Market structure: The move higher in 10y (4.14%) and a 12bp jump since Nov.28 favors financials (improved NIM) and hurts long-duration growth and REITs; stop-loss-driven selling in long-maturity Treasuries and block futures buying shows fragile positioning and thin liquidity in long bonds. With Fed-cut odds trimmed and PCE at ~2.8%, rate-sensitive sectors should underperform over the coming 1–3 months unless clears signs of disinflation emerge. Risk assessment: Tail risks include a) Fed leadership shock prompting a policy pivot that spikes term premium, b) a sharp growth slowdown that forces a rapid re-pricing lower in yields, and c) liquidity dislocations around large block trades. In days–weeks the highest volatility trigger is the Fed meeting and weekly payrolls; over 3–12 months the path of core PCE and banking/regulatory news will dominate. Trade implications: Favor tactical long-rate exposure (short 7–10y duration) and rotate into banks (JPM/BAC) and short secular growth (QQQ/ARKK) while underweight REITs (VNQ).
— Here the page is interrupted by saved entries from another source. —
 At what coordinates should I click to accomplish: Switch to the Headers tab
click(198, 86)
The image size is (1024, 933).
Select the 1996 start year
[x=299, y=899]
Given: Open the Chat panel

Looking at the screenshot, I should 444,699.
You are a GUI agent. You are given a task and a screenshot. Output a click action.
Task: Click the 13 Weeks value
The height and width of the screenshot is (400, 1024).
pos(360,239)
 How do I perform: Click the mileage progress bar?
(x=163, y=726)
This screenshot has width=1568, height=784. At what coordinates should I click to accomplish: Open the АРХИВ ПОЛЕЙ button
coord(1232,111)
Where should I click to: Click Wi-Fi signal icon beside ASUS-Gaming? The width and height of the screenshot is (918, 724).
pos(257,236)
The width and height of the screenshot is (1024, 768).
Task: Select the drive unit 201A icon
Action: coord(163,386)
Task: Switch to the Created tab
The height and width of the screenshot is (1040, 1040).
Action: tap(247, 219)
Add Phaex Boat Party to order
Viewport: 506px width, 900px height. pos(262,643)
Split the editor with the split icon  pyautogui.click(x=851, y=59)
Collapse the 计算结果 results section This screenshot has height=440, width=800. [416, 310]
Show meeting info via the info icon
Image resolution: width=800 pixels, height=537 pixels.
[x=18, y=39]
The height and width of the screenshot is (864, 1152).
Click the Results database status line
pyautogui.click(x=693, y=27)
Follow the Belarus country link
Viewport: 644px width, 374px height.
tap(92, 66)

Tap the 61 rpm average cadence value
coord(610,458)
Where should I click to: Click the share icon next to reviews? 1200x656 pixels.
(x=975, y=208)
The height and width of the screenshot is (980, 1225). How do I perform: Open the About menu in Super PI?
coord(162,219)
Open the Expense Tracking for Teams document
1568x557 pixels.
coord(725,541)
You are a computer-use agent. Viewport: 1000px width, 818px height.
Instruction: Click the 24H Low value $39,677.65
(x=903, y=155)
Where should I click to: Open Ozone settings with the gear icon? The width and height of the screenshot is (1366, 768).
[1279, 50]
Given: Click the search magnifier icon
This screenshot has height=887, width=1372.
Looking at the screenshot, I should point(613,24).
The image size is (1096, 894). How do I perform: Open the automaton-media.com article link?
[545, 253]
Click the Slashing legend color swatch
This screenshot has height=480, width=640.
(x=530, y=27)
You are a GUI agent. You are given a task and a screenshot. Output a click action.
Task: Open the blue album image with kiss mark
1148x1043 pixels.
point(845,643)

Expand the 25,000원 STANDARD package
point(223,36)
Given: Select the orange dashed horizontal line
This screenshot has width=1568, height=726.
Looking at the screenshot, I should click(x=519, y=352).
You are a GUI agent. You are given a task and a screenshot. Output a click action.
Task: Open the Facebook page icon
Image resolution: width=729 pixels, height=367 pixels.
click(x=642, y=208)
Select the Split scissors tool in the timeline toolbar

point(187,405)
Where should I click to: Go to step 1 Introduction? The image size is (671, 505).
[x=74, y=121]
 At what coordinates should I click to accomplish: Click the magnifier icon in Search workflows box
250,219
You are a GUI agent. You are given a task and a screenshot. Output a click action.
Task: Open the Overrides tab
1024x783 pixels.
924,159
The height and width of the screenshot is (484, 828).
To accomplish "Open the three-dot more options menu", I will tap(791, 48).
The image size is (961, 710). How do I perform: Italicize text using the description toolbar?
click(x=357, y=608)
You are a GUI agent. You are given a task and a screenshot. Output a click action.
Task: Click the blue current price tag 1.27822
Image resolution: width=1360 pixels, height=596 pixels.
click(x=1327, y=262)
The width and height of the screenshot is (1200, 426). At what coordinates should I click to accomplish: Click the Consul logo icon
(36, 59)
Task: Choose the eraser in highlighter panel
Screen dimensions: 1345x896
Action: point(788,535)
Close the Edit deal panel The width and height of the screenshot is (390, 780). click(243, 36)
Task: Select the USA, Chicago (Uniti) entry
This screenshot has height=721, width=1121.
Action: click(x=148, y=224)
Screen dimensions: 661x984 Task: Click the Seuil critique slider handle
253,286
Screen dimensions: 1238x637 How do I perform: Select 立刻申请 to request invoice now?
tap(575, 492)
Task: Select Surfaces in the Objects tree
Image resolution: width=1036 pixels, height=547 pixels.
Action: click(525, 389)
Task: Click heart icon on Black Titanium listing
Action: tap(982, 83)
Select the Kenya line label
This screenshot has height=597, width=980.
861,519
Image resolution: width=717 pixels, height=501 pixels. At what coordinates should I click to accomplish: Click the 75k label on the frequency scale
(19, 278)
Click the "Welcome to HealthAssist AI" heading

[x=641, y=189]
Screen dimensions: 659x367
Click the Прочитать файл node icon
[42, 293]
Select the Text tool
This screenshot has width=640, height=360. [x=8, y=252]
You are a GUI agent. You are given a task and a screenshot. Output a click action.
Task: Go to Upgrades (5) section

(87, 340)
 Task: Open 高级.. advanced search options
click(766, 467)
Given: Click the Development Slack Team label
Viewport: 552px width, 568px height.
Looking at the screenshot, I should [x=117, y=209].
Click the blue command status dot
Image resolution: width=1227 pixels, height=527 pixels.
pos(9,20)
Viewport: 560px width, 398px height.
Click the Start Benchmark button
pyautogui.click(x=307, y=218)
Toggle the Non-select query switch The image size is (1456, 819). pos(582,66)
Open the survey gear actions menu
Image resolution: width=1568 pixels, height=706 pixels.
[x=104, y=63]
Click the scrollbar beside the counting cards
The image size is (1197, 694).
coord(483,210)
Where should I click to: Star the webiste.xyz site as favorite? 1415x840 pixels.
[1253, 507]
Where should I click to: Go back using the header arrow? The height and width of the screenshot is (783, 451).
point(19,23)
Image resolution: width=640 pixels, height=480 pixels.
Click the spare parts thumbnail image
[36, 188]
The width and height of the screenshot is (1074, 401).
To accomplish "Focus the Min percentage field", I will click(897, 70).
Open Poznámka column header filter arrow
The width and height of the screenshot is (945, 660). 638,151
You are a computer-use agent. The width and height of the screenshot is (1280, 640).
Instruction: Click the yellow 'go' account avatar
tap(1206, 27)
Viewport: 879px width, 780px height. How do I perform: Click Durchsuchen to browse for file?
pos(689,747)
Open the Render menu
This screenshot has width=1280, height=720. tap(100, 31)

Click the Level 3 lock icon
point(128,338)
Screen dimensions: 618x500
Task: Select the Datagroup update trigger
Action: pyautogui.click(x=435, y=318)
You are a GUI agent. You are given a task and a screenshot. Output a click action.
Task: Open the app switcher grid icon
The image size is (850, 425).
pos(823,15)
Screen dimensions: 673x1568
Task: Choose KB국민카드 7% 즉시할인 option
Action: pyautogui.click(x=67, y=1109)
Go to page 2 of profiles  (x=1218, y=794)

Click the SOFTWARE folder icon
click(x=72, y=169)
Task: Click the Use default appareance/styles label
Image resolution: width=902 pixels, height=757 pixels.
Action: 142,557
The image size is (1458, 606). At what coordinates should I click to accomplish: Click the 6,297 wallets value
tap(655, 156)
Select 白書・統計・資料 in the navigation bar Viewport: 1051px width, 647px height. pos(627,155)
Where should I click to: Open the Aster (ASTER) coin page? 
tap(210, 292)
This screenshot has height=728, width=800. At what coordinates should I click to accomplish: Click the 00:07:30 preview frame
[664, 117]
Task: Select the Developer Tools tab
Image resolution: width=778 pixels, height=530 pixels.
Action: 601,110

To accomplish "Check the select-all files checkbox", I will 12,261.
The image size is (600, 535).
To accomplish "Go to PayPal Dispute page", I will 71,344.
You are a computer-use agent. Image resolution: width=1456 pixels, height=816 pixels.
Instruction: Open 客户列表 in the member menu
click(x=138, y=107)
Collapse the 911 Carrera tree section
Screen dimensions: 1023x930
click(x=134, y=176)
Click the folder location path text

Use options to define risk: 3–6 month put spreads on TLT or call spreads on BAC to express views without unlimited downside. Contrarian angles: Consensus may be too hawkish: PCE at 2.8% still allows for eventual cuts if wage trends cool; a 20–30bp snap back lower in 10y would punish naked short-duration positions. Consider a small hedged long-duration convexity position to capture a mean-reversion rally if 10y breaks back below 3.90% on soft data.